Rating: Summary: Required Reading for MBAs - tested in real life! Review: This book is brilliant. It takes you behind the scenes to explore companies' cultures, management structures, marketing practices and strategic focus. It explains what companies have done wrong and what others have done right. You can really get a sense of how easy it is to take a wrong turn when acquiring or merging. The authors share so many case studies that when I applied their "critical success factors" to a recent deal that I worked on, virtually every decision led our team down the right path. These guys aren't pitching work like so many other books on the market. They freely give their methodology away and it's brilliant. After reading, you really understand corprate culture and its influences. The guidance is priceless both pre-deal and post.
Rating: Summary: Comprehensive and complex Review: This is a great book. Similar to Jemison's Managing Acquisitions, this is a book that provides extensive information on many strategic topics. The book is well-written, far from dry, yet really digs down deep. It departs from Jemison in its real-world application. The book details where other companies have gone wrong and where others have made the right decisions. It is a bit high level, so I don't think it would suffice as one's first introduction to business. But I was exposed to this book as a grad student at Vanderbilt and it has plugged me in more quickly to the world of organizational design, cultural analysis, and specific business strategies than I would have guessed. Real interesting book. I could see having it around for a long time to come.

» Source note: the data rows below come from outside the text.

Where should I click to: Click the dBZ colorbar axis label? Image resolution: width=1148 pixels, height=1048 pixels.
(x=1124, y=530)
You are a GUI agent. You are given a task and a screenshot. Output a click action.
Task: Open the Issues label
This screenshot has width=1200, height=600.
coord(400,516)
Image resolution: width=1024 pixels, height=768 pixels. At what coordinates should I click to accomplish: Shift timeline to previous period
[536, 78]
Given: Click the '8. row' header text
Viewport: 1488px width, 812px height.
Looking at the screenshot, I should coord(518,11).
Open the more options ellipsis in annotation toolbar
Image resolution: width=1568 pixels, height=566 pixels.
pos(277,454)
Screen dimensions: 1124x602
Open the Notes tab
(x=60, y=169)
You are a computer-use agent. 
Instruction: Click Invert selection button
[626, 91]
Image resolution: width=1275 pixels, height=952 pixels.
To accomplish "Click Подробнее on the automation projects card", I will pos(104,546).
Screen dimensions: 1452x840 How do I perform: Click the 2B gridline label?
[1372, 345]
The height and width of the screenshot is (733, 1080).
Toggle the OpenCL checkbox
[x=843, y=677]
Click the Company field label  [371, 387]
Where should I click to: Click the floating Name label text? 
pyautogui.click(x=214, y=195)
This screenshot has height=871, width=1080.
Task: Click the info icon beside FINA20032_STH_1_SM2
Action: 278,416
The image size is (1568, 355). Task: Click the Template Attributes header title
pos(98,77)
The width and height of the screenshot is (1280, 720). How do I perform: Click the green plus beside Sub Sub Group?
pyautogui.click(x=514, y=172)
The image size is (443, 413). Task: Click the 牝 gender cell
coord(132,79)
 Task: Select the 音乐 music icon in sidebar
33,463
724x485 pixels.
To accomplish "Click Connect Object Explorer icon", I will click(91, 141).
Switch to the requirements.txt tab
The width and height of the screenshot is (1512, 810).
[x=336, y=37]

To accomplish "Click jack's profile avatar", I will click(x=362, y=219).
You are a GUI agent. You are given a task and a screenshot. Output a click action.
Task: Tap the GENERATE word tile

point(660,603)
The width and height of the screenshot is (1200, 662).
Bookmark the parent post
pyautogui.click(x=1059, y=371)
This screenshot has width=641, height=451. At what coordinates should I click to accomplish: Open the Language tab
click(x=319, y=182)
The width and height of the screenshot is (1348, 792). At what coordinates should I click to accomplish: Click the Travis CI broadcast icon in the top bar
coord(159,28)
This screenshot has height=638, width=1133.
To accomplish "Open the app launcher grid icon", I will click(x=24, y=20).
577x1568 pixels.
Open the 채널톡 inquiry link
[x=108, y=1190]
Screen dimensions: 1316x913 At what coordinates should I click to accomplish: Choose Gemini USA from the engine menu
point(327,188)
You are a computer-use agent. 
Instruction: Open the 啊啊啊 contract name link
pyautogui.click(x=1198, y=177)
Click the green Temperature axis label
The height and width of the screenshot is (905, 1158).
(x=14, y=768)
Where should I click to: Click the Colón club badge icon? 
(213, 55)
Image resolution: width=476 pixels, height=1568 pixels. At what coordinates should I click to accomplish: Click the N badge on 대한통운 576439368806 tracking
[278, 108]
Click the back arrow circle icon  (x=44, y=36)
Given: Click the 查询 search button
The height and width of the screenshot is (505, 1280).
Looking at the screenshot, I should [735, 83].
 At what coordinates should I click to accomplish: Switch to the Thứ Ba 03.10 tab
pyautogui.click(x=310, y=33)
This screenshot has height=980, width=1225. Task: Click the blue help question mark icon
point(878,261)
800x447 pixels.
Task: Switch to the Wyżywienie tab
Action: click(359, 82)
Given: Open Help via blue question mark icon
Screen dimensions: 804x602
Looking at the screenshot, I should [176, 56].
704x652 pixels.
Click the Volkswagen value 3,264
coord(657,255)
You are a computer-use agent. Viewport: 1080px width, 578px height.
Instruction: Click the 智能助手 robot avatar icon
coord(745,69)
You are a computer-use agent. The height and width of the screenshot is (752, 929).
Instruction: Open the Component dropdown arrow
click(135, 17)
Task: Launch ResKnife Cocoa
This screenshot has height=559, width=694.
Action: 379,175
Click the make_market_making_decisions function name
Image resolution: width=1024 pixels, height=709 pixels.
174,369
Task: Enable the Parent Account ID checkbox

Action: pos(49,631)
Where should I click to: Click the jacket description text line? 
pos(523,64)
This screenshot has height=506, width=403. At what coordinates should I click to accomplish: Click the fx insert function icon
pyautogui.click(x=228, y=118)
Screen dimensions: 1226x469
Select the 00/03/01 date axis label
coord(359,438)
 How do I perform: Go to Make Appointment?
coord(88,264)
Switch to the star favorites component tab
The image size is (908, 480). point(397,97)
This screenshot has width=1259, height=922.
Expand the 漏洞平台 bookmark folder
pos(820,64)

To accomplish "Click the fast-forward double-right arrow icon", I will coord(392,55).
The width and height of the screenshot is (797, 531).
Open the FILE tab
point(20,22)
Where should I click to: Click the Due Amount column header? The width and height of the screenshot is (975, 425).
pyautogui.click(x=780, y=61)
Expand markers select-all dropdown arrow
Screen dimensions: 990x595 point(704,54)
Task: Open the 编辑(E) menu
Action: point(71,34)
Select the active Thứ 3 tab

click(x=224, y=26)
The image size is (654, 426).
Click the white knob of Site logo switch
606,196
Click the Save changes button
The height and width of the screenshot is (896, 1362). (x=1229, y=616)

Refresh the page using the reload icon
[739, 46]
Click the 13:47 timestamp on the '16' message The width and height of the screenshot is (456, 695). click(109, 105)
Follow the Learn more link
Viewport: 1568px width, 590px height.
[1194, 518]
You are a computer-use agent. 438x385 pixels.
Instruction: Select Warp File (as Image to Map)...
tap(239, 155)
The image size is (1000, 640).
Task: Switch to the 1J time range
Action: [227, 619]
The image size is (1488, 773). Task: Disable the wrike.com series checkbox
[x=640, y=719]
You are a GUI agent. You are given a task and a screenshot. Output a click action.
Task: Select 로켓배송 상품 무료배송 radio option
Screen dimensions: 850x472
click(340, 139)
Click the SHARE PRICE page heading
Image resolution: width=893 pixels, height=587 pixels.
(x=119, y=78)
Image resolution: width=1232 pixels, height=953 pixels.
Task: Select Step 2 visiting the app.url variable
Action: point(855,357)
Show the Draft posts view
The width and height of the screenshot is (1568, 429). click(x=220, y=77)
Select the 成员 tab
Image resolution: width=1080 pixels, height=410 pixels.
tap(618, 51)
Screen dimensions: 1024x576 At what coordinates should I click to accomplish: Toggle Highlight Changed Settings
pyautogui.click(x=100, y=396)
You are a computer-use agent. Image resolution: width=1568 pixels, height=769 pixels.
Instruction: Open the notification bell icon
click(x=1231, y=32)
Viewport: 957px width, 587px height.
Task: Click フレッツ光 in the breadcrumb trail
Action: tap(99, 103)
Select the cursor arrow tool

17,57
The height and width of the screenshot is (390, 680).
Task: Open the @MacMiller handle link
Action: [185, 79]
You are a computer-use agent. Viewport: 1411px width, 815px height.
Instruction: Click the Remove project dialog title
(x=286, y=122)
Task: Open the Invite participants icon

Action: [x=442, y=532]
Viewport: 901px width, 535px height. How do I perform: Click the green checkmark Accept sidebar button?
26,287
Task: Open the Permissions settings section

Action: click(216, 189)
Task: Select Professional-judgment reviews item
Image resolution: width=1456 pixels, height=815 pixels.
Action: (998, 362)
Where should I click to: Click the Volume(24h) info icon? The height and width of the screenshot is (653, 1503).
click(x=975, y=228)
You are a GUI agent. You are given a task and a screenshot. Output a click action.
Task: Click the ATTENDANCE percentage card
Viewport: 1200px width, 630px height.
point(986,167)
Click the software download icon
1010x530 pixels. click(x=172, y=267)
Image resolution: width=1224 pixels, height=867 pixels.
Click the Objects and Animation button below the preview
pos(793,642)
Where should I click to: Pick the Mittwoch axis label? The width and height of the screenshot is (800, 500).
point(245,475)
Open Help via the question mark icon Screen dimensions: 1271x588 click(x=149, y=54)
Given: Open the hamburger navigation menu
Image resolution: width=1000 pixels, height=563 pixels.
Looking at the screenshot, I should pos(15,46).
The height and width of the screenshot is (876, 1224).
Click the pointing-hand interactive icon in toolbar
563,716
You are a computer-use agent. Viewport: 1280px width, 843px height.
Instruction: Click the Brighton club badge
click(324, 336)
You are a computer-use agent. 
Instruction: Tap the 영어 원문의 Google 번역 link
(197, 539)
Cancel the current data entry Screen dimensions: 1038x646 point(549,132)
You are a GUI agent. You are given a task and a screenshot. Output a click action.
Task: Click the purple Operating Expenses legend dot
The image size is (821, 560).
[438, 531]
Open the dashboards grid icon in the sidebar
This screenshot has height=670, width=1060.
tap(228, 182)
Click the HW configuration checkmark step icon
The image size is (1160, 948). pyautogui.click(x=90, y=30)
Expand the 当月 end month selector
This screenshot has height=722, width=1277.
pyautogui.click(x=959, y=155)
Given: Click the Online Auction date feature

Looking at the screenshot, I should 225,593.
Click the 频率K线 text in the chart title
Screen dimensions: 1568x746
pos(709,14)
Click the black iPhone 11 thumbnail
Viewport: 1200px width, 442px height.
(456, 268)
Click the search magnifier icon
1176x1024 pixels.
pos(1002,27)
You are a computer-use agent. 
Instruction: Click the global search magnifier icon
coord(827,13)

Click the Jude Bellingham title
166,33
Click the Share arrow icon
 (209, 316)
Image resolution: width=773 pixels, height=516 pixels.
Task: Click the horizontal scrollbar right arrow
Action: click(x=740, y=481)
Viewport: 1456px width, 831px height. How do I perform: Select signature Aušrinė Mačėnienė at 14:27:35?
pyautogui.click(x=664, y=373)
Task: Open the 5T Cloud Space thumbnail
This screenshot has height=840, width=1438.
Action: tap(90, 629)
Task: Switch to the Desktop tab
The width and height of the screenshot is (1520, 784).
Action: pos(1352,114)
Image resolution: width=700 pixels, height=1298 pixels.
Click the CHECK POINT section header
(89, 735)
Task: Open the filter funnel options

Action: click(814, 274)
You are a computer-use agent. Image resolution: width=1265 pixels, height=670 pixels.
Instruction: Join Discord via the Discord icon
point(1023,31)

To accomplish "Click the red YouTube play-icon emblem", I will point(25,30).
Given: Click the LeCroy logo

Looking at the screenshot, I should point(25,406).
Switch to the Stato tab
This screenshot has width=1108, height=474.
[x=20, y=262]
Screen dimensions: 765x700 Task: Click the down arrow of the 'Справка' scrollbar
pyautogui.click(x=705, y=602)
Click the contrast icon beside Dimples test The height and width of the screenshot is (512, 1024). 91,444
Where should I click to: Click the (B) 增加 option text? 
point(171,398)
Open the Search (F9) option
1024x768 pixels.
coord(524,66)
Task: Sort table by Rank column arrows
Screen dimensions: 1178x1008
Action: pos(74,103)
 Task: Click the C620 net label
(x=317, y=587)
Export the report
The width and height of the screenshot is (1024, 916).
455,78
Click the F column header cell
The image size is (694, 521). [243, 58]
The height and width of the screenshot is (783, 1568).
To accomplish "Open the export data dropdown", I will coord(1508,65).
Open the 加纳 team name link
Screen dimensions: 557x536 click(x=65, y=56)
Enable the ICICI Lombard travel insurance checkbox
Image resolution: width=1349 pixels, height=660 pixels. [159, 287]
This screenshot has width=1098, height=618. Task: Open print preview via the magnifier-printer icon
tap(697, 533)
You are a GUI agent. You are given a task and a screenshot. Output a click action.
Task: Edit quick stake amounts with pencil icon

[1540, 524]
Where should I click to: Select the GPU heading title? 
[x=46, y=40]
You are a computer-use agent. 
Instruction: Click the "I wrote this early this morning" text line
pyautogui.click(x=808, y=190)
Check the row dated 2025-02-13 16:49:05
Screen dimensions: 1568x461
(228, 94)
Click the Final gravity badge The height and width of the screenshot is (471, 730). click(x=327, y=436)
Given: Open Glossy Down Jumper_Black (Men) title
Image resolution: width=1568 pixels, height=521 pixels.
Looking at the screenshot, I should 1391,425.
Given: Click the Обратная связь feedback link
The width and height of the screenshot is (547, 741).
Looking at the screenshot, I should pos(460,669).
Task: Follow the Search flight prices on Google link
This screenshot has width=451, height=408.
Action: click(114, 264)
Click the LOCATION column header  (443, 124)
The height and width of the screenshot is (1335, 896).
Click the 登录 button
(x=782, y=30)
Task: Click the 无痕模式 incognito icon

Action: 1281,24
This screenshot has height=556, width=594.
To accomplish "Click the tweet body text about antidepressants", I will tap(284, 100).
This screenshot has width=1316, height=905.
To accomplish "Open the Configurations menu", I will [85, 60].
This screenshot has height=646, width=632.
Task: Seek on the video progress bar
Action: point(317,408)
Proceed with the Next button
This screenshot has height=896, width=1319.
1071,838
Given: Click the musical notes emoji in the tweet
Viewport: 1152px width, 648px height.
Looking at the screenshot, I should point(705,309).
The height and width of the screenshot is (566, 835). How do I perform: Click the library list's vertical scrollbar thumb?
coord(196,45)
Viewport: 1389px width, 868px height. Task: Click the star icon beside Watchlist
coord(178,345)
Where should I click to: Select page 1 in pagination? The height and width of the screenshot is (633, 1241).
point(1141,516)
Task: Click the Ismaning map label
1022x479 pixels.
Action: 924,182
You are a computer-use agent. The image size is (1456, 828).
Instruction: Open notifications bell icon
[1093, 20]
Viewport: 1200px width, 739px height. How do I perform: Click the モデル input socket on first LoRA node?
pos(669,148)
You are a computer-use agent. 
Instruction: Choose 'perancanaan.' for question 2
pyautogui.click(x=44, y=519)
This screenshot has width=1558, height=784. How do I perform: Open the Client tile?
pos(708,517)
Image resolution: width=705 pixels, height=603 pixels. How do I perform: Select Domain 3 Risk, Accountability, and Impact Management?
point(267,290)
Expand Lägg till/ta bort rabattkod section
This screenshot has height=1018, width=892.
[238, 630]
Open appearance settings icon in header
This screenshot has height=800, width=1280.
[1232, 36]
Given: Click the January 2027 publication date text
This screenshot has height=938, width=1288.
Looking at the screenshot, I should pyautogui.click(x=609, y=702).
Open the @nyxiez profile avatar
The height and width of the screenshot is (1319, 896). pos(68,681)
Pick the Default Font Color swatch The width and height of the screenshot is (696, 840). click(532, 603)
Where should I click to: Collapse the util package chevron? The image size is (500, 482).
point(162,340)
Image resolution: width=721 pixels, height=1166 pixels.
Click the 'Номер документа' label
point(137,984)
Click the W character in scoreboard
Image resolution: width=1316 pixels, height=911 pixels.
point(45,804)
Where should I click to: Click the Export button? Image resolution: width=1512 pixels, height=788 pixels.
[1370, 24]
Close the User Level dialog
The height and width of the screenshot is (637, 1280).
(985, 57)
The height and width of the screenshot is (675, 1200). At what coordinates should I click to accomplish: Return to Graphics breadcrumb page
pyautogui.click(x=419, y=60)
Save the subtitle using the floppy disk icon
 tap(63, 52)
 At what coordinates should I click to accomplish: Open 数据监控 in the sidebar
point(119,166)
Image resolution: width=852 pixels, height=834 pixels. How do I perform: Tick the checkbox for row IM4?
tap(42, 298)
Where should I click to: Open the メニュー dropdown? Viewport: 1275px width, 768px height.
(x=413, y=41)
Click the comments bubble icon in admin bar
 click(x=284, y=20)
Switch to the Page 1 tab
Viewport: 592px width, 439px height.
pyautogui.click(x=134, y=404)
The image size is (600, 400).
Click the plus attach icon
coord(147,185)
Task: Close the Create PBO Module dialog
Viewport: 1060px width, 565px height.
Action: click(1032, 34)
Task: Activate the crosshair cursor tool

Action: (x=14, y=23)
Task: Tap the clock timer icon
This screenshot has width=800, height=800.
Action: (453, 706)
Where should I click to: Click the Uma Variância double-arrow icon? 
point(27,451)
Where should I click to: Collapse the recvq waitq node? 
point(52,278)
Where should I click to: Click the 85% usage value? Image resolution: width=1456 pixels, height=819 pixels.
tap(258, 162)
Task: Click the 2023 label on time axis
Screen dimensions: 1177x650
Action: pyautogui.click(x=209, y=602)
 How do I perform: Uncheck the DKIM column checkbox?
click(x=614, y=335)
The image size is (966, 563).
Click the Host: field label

Rating: Summary: A valuable guide -- well worth the price Review: Well written, very relevant, and quite helpful. Chock full of case studies, very specific guidance and especially the "insiders outlooks" where managers who are going through it talk candidly about what works and what doesn't. Good insights on culture and driving revenues. Hundreds of pages of real life experiences. A very good book for those who don't have all the answers. After I read this book, I was a lot smarter.